I can suggest two possible solutions:
1. Move $HOME back into the Flatpak data directory and override XDG variables
The first solution is to restore the original idea of moving the home directory into the Flatpak data directory and overriding the $HOME variable (re-homing). The same launcher script that sets up this override could then also override the thee XDG base directory environmental variables discussed in this article to point to their default paths inside the re-homed home directory. Every application should then agree on where data is stored.
The launcher would also have to create these three directories inside the re-homed home directory as Steam assumes that these directories exist already on it’s first launch and will crash if they don’t exist.
2. Override the XDG overrides to restore their defaults
The second solution is to abandon re-homing and the idea of neatly keeping application user-data away from the actual home directory.

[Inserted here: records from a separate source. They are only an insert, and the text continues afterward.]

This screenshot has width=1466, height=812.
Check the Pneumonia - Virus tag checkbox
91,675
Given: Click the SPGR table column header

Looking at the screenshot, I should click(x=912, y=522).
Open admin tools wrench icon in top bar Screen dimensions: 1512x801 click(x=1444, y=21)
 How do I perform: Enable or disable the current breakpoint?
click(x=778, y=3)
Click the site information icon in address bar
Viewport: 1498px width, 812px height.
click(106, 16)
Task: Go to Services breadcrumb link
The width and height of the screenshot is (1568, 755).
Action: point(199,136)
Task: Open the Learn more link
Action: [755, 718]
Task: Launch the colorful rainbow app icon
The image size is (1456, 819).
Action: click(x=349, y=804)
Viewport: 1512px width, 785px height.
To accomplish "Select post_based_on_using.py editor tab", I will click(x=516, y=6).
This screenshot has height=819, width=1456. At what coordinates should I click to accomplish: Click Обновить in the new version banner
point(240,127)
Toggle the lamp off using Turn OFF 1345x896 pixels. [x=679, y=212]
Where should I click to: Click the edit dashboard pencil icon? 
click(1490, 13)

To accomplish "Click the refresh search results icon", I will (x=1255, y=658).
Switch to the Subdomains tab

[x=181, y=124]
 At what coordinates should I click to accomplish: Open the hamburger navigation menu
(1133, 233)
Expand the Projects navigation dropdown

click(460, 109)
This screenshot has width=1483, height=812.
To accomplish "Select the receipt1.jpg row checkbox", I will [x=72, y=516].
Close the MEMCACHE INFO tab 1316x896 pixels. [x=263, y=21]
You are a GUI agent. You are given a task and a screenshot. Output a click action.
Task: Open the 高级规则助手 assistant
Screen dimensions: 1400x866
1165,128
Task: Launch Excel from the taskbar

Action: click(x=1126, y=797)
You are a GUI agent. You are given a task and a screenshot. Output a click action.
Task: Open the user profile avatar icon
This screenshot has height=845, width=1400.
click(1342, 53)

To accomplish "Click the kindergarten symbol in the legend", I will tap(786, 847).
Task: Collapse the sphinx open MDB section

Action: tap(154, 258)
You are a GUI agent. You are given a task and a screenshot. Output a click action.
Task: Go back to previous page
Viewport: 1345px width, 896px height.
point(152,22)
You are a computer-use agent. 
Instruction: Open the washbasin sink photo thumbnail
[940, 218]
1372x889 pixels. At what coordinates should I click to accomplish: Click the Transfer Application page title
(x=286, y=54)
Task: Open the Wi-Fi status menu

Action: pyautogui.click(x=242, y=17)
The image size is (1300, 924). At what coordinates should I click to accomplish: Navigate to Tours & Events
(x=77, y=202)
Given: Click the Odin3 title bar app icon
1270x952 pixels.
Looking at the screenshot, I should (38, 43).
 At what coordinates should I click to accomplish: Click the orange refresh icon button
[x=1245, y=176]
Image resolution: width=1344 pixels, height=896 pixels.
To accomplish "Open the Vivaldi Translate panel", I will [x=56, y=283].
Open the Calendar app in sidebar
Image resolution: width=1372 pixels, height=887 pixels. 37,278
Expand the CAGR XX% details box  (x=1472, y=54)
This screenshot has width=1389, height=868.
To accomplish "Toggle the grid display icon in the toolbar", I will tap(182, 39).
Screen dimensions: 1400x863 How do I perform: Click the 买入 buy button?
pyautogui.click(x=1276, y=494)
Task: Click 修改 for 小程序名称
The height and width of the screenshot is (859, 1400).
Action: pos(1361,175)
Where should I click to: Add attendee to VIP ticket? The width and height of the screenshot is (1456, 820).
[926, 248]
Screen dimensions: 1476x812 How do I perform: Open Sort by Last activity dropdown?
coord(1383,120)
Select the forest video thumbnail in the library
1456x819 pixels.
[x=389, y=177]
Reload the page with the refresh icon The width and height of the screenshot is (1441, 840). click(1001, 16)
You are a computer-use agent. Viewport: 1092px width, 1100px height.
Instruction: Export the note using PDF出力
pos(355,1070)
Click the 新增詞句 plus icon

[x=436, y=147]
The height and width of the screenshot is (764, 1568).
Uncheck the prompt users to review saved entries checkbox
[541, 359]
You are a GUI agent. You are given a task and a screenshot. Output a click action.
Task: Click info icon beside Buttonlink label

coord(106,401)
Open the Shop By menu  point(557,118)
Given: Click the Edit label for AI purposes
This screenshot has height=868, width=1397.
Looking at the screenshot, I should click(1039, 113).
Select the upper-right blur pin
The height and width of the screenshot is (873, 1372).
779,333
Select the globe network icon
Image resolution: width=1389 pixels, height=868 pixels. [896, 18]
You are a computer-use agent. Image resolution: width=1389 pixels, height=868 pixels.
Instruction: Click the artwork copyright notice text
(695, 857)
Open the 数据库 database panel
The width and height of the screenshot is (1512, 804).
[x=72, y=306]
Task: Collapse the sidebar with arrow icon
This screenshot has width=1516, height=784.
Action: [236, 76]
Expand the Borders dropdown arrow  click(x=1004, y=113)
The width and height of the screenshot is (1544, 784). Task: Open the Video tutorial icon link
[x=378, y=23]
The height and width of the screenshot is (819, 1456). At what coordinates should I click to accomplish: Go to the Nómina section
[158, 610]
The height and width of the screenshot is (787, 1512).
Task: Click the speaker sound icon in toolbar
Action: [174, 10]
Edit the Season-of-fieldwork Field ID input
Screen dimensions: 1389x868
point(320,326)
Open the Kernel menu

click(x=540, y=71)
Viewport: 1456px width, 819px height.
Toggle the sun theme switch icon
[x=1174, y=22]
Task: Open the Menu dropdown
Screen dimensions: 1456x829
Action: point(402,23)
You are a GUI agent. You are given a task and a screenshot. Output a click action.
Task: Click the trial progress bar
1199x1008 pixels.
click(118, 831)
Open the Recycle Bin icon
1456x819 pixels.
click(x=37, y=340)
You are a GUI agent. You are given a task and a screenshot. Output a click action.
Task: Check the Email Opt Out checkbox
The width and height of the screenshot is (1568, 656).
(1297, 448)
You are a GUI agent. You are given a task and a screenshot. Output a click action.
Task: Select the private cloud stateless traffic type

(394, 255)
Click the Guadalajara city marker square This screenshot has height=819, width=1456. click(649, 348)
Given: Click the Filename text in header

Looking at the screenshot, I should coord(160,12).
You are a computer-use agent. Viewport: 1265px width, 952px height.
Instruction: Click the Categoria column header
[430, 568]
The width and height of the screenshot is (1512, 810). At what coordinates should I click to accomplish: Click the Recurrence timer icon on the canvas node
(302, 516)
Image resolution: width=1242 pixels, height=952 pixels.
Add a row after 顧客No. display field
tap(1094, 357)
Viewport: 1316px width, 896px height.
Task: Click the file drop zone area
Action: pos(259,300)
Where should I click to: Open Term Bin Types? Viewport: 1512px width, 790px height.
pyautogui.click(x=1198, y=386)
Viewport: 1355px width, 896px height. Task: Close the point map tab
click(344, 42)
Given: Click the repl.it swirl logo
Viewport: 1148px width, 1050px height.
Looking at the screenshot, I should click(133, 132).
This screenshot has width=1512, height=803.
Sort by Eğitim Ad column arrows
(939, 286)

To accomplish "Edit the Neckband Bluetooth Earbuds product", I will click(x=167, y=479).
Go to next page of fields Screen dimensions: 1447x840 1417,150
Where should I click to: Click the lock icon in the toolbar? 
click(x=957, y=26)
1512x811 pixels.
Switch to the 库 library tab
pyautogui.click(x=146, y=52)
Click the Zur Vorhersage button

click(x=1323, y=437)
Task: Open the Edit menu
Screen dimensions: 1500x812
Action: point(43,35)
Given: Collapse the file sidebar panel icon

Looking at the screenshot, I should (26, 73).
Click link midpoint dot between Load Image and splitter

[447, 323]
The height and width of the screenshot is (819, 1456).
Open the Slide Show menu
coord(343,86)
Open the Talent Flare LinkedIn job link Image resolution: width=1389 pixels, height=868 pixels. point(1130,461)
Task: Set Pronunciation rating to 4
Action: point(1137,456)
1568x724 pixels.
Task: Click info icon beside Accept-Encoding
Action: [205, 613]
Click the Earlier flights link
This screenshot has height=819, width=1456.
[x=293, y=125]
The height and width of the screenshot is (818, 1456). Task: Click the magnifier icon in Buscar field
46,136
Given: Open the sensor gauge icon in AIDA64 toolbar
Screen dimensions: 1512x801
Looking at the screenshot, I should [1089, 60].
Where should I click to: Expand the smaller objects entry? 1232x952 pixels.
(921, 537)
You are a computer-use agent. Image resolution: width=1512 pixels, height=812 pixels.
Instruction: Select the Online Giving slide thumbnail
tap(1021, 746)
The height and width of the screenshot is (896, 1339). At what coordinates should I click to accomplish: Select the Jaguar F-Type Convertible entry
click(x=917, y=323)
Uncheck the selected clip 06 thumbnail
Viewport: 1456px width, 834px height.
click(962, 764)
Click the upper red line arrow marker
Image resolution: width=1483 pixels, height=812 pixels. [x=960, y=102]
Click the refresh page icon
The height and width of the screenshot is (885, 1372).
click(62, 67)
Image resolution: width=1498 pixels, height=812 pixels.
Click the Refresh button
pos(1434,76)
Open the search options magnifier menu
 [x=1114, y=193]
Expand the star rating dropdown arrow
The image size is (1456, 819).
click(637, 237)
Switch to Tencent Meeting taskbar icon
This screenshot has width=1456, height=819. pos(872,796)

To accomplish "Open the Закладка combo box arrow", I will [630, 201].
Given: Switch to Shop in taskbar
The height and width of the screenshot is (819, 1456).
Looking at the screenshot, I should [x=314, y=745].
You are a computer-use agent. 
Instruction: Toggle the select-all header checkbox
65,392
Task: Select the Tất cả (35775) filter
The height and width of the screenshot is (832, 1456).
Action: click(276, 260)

Instead, the launcher script could be modified to override the Flatpak overrides of the three XDG Base Directory variables discussed in this article to point each of them to their default paths in the actual home directory. Much like the first suggested solution, this should make every application agree on where data is stored.
You may notice that these proposed solution acknowledge that it’s near impossible to actually change the XDG Base Directory variables and focus on mapping them to their default values. There are simply too many applications that have made assumptions about the environment without being familiar with the Linux desktop ecosystem. Given that all the applications we’re dealing with are closed-source, there isn’t much the community can do to fix the situation.
Both of the above solutions will cause some players to lose their local game progress. The task of migrating possibly hundreds of unknown directories from multiple unknown paths and merging them to another unknown path is simply too complex to automate. Even given perfect knowledge of all the directories involved wouldn’t help much as automating conflict-resolution of both local duplicates and conflicting Steam Cloud saves would surely cause data loss for players.
The status quo
So the current situation is a bit of a mess.
Players shouldn’t install Steam through Flathub until these issues are resolved. There will be a data loss at some point down the line when the issues discussed in this article are resolved.
Players can temporarily work-around the issues by creating elaborate symlinks between the mismatched directories mentioned in this article. However, in my testing I found that many games don’t follow symlinks and some actually crash on start-up if their data directories are symlinked.
The only thing I fault Valve Corporation with in all of this is to recommend hardcoding the .config directory inside their LinuxHome root variable instead of recommending developers use their LinuxXdgConfigHome root variable. I’ve contacted Valve regarding updating their documentation.